▶ Written problem 1:
Tally the lines of the records that contain the string "want", treating uppercase and lowercase letters as distinct, and give only the number.

▶ Supplied passage:
================

SAFETY NOTE: Whenever handling the bottles under pressure, wear goggles, a face shield and leather gloves, as many of the following steps require treating the bottles in a rough manner. A bottle of champagne is not worth risking the loss of an eye due to an exploding bottle.
5. After a few months, vigorously shake the bottles and place them neck down in a “riddling” rack.
6. Riddle twice per day, giving the bottles ¼ turn and slamming bottle into rack, for about 3 weeks (or when all the yeast and sediment have moved to the bottle cap and the neck is clear).
7. To finish the sparkling wine at the desired sweetness, make up 2 bottles (50 oz.) of the “final dosage”, adding wine or brandy and ¼ tsp. potassium meta-bisulfite to the desired amount of sugar and dissolving completely, as follows:
- Natural totally dry, use sound still white wine to replace volume
- Brut .5 to 1.5% sugar, 1 to 2 cups sugar
- Extra Dry 1.5 to 2.5% sugar, 2 to 4 cups sugar
- Dry 2.5 to 3.5% sugar, 4 to 6 cups sugar
- Semi-Sweet 3.5 to 4.5% sugar, 6-8 cups sugar
8. Chill the bottles and the dosage to about 32 deg. F.
9. When the bottles are cold, freeze the necks by submerging them in rock salt and ice (or placing in a freezer).
10. When the necks are frozen, rinse the neck in warm water to clean off the salt and loosen up the plug of ice.

================

▶ Given data:
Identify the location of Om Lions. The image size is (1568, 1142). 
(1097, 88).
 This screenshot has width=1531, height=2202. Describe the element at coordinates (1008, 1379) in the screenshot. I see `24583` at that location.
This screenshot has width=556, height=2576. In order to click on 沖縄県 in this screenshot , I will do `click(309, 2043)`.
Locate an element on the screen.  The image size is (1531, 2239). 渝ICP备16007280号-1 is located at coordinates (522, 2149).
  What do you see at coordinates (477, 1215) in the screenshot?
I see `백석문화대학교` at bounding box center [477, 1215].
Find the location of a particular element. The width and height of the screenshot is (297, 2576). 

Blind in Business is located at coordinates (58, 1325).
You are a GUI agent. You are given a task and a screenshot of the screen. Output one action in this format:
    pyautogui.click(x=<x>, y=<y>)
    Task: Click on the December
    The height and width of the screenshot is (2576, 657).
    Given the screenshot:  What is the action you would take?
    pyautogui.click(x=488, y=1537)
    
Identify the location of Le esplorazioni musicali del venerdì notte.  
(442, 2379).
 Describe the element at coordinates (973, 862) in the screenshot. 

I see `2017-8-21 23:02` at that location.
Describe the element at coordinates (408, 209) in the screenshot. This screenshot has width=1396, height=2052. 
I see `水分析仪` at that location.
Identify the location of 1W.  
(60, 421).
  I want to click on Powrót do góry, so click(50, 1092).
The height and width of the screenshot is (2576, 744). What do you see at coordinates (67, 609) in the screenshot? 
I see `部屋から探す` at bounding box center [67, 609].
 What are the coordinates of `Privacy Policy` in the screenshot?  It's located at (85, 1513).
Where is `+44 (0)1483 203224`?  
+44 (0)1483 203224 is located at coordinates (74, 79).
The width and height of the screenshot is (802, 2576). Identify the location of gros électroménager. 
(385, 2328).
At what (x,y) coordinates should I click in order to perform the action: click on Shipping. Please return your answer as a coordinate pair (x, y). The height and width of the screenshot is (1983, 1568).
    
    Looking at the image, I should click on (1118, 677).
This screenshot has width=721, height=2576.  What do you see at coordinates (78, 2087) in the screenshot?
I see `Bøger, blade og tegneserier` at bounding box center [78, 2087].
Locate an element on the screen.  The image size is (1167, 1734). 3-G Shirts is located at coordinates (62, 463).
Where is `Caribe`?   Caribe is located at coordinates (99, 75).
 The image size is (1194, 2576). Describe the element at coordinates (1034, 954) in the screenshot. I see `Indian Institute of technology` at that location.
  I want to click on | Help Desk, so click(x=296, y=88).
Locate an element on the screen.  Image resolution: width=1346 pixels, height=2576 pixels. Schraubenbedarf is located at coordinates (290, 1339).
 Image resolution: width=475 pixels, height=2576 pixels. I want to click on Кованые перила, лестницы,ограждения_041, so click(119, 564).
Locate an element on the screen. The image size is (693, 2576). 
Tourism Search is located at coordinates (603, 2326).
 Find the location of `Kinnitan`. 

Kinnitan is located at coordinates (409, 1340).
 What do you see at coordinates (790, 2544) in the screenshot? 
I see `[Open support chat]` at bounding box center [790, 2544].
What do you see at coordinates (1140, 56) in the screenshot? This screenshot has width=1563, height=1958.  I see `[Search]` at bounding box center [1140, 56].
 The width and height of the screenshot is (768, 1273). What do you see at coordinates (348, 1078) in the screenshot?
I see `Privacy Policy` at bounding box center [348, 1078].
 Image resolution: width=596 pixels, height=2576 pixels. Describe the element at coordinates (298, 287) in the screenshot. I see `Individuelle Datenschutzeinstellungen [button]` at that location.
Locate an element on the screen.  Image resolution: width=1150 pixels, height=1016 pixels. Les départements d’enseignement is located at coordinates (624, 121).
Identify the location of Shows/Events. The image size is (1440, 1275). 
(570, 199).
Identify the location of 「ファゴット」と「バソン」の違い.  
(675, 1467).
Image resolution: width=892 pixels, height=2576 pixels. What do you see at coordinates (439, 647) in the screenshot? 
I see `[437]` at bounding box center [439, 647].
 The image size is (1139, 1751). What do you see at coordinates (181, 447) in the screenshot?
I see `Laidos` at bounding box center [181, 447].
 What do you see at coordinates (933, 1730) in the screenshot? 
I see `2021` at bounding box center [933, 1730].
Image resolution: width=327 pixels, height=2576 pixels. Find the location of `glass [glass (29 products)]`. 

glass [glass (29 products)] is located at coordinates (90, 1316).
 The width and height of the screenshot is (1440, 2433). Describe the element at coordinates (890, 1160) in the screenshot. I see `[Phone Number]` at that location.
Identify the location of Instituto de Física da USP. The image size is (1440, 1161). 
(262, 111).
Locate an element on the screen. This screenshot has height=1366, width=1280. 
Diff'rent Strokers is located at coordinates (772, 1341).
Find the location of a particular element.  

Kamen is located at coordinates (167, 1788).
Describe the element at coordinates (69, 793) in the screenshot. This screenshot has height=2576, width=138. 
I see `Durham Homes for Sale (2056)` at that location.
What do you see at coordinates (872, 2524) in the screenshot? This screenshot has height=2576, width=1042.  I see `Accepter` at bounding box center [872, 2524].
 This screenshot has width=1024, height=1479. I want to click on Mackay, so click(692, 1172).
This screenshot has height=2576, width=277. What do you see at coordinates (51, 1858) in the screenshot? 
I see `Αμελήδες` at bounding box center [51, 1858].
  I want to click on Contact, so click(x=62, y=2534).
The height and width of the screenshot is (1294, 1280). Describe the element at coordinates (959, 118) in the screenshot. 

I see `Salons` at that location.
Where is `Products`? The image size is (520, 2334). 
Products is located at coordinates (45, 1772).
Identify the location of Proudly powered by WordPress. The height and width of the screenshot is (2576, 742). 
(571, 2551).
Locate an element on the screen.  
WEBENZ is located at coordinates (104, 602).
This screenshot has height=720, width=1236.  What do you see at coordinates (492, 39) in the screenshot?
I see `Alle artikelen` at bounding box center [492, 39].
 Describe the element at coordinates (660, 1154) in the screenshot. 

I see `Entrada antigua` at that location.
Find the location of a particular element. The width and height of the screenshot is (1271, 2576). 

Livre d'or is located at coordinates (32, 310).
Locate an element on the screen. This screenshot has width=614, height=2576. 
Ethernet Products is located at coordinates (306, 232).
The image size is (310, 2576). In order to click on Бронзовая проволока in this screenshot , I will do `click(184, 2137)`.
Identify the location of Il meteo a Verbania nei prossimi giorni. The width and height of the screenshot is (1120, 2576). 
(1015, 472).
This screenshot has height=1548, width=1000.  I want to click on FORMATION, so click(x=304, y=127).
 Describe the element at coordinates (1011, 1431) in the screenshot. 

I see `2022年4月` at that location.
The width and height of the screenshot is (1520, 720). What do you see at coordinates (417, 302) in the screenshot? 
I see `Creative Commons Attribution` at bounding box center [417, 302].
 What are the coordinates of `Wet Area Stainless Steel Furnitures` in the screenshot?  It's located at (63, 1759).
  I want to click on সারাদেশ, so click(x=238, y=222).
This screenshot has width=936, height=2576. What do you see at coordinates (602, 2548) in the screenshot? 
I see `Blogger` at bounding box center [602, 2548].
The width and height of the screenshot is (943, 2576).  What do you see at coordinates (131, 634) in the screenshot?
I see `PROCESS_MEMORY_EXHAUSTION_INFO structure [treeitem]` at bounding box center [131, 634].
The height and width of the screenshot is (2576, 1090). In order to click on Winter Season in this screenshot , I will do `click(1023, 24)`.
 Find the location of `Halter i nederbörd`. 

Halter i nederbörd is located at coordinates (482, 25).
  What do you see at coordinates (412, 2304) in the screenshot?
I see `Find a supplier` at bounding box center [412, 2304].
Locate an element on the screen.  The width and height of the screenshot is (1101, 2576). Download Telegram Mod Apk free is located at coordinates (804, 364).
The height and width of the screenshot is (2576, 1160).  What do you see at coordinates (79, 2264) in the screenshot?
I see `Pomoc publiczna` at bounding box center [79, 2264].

================

▶ Written problem 2:
Pick up the sparkling wine instructions after their last sentence and continue them.

▶ Expected answer 1:
7

▶ Expected answer 2:
11. While holding the bottle at about a 45-degree angle upward, quickly remove the bottle cap and place your thumb over the end. Since there may be wine spraying, it is best to perform this step in an area that won’t be damaged or tape a sheet of plastic around the laundry tub area.
12. While keeping the bottle tilted, slowly add 2 ounces of the cold “dosage”.
13. Insert the corks or closures, and secure with a wire hood. If using real champagne corks, adjust the corker to not allow the cork to be inserted too far, or it may never be removed! Then place the wire hood over the cork and use a capper to compress the cork into its familiar mushroom shape.
14. Gently shake and turn the bottle to mix in the dosage.
15. Store the bottles for another month before serving well chilled.


----------



## outdoorsmadness (Dec 31, 2009)

wow, thats alot of work, think ill stick to a still wine for i know i would screw that up if i tryed. happy new year to all

Bryan


----------



## Tom (Dec 31, 2009)

HAPPY NEW YEARS !


----------



## DageonYar (Jan 1, 2010)

HAPPY MoO YEAR!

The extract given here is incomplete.